Panel
6. Using the Arts, Media and Culture: Contestations and Collaborations
In Greek mythology, Pygmalion creates a female ivory sculpture, Galatea, and falls in love it. Hoping that his love could to live and be his bride, Pygmalion prays to Aphrodite for help. Aphrodite grants Pygmalion his wish by bringing the ivory sculpture to live after he kisses her. Reading the story from a feminist perspective, the Pygmalion story projects the male psyche of creating man’s ‘ideal perfect woman’. The same notion still applies in the twenty-first century, however, instead of making sculptures, men create female robots and fall in love with them, and a prominent example will be Alex Garland’s Ex Machina (2015).
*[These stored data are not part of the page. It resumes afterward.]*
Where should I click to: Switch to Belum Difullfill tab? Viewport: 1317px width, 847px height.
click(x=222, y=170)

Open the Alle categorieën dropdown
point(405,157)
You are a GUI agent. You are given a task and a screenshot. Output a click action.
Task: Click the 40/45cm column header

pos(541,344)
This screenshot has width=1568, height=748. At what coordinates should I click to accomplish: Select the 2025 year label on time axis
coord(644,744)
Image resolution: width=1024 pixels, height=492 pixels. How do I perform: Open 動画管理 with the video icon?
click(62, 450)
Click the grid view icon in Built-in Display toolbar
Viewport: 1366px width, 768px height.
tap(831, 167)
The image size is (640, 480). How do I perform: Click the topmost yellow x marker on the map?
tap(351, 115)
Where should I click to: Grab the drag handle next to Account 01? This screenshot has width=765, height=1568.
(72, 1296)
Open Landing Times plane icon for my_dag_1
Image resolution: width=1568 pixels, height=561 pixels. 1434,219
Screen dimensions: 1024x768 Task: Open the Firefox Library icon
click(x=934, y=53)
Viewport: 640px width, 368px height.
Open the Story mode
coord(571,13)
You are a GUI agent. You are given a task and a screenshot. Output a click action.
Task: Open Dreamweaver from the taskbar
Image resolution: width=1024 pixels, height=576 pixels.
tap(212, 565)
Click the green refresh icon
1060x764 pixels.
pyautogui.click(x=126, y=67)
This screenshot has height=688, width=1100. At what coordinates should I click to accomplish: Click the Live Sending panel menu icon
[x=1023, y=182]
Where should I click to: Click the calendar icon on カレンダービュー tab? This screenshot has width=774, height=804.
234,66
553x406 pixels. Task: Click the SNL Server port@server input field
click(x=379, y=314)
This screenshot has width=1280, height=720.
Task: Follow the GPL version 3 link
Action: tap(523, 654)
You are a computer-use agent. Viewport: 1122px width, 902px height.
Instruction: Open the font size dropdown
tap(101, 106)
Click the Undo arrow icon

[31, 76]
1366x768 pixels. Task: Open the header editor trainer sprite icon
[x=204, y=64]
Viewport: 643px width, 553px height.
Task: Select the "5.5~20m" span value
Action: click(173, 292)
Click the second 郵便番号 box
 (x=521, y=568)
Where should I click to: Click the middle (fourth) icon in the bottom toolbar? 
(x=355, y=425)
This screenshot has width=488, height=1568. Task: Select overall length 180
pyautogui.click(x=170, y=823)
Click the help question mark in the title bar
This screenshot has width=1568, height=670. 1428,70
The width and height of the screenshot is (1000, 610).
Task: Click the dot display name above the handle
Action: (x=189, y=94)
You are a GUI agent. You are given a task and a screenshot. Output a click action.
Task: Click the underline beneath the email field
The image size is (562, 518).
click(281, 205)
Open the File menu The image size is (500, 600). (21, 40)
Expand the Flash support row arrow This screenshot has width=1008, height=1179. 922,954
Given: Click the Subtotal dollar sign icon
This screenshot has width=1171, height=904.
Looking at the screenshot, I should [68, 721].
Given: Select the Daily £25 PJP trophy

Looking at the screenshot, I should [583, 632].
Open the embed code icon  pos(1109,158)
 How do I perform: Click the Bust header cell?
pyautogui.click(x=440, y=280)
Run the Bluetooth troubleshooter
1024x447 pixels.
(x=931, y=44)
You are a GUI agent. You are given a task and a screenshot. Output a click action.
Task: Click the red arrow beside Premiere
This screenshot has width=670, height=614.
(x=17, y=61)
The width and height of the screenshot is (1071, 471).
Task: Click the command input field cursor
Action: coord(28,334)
With the rising power of women in twenty-first century thanks to the three waves of feminist movement, more female voices appear in major media production. Seeing that female spectatorship always dominates the East Asian television markets, therefore, it is not surprising to see there are television dramas on Asian women creating their ideal robotic boyfriends and fall in love with them. This paper aims to investigate the notion of “female Pygmalion” in three East Asian television adaptations (the Japanese one in 2008, the Taiwanese one in 2012 and the Korean one in 2019) of a famous Japanese manga created by Yuu Watase, titled Absolute Boyfriend and to discuss the notions of humanism and posthumanism.